Required action
Of the records that follow, copy only the lines from the line containing "857x561 pixels. At" to the line containing "Given: Click the X-shaped", both included, exactly as written.
(Beginning of Exercise material)
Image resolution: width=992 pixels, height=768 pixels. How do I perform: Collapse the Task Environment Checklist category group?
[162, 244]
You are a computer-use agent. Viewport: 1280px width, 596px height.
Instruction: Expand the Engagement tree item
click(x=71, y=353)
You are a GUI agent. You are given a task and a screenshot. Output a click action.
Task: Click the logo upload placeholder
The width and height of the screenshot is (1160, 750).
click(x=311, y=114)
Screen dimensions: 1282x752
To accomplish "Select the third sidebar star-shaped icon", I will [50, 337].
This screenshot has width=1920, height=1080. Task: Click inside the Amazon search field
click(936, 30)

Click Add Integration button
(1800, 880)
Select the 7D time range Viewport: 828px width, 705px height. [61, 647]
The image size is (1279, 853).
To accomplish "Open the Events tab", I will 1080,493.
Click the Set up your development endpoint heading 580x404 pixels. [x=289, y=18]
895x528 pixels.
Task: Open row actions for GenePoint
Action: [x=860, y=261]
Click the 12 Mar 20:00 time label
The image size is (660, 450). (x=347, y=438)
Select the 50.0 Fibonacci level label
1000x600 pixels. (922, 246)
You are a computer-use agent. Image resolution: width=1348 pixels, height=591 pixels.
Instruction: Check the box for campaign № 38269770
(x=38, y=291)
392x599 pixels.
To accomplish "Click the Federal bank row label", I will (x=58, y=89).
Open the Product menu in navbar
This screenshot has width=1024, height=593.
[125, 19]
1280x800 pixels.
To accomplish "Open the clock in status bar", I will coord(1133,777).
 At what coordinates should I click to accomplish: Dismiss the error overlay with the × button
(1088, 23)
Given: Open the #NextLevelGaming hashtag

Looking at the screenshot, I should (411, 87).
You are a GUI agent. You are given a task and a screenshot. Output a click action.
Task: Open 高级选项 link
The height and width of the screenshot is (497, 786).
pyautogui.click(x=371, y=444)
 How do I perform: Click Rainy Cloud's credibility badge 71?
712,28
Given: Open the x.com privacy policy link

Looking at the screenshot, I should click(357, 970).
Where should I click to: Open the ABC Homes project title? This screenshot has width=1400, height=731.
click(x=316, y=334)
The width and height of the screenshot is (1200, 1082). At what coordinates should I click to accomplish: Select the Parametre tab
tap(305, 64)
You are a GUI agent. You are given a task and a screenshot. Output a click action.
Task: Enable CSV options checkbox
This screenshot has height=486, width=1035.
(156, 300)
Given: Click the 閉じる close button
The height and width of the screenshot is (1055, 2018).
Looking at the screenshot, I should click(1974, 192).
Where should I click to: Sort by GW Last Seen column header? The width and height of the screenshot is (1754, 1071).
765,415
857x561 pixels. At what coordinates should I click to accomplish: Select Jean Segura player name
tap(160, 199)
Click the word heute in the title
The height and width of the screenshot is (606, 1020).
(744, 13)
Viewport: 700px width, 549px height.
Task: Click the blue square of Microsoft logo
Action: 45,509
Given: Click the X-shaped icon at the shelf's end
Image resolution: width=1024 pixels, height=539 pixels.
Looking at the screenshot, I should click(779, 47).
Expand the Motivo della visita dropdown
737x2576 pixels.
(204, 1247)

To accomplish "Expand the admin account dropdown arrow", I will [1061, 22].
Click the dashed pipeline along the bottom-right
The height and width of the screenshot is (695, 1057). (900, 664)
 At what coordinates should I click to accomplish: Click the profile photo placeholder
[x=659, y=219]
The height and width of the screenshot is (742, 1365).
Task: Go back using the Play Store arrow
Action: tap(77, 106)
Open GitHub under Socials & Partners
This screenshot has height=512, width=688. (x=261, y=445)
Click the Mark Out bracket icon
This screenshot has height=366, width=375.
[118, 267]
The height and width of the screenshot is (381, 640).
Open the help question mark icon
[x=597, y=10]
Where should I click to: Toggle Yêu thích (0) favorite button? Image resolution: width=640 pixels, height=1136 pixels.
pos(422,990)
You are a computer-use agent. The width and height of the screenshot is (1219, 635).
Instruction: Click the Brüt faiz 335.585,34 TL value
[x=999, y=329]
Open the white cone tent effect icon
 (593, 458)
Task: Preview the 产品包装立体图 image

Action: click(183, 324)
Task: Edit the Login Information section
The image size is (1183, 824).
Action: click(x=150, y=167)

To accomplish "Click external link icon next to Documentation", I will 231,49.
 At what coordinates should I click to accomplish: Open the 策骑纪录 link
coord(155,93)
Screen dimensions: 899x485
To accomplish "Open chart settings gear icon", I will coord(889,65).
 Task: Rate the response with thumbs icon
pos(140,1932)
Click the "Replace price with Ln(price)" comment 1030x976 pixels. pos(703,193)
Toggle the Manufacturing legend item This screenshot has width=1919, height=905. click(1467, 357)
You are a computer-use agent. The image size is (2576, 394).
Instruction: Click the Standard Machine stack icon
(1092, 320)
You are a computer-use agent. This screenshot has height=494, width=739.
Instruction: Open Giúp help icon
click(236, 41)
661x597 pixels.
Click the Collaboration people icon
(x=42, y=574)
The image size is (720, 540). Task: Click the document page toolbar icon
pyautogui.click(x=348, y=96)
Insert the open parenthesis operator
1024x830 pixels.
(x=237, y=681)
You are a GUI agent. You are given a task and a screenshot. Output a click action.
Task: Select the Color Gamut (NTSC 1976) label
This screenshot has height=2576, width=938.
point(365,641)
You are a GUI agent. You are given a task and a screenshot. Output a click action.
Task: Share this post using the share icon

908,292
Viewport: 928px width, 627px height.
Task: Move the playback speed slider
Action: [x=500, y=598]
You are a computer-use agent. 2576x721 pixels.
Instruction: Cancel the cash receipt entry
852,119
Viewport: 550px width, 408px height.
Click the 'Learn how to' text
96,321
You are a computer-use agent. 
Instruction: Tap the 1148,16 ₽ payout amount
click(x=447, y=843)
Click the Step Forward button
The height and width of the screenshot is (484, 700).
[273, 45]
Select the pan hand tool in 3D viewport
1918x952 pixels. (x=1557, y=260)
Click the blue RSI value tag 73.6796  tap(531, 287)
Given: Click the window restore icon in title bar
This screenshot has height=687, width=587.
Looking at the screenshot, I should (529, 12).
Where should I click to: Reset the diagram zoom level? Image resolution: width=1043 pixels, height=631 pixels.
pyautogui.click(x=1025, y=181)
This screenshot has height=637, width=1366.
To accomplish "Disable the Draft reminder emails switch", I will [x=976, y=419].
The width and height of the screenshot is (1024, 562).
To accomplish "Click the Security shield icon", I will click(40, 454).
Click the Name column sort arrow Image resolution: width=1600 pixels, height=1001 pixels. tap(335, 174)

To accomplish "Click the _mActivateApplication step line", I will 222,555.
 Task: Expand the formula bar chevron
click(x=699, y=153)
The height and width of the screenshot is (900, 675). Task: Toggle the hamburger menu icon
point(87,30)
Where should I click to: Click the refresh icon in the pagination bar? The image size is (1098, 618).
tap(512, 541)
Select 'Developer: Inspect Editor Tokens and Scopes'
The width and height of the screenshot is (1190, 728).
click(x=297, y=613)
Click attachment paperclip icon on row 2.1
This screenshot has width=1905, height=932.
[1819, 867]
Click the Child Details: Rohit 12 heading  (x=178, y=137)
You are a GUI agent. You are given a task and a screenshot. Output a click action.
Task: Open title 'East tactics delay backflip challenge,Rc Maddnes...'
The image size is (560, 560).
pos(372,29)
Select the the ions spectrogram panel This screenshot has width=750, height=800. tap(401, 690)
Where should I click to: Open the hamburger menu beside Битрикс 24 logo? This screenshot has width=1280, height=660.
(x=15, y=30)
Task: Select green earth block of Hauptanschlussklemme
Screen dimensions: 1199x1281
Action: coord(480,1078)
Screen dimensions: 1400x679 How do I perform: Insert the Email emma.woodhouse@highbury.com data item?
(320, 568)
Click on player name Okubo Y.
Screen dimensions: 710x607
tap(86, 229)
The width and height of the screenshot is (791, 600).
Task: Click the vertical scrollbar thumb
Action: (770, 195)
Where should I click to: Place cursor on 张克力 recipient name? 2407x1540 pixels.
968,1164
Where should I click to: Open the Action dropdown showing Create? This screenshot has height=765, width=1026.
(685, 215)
(End of Exercise material)
Output of the task
857x561 pixels. At what coordinates should I click to accomplish: Select Jean Segura player name
tap(160, 199)
Click the word heute in the title
The height and width of the screenshot is (606, 1020).
(744, 13)
Viewport: 700px width, 549px height.
Task: Click the blue square of Microsoft logo
Action: 45,509
Given: Click the X-shaped icon at the shelf's end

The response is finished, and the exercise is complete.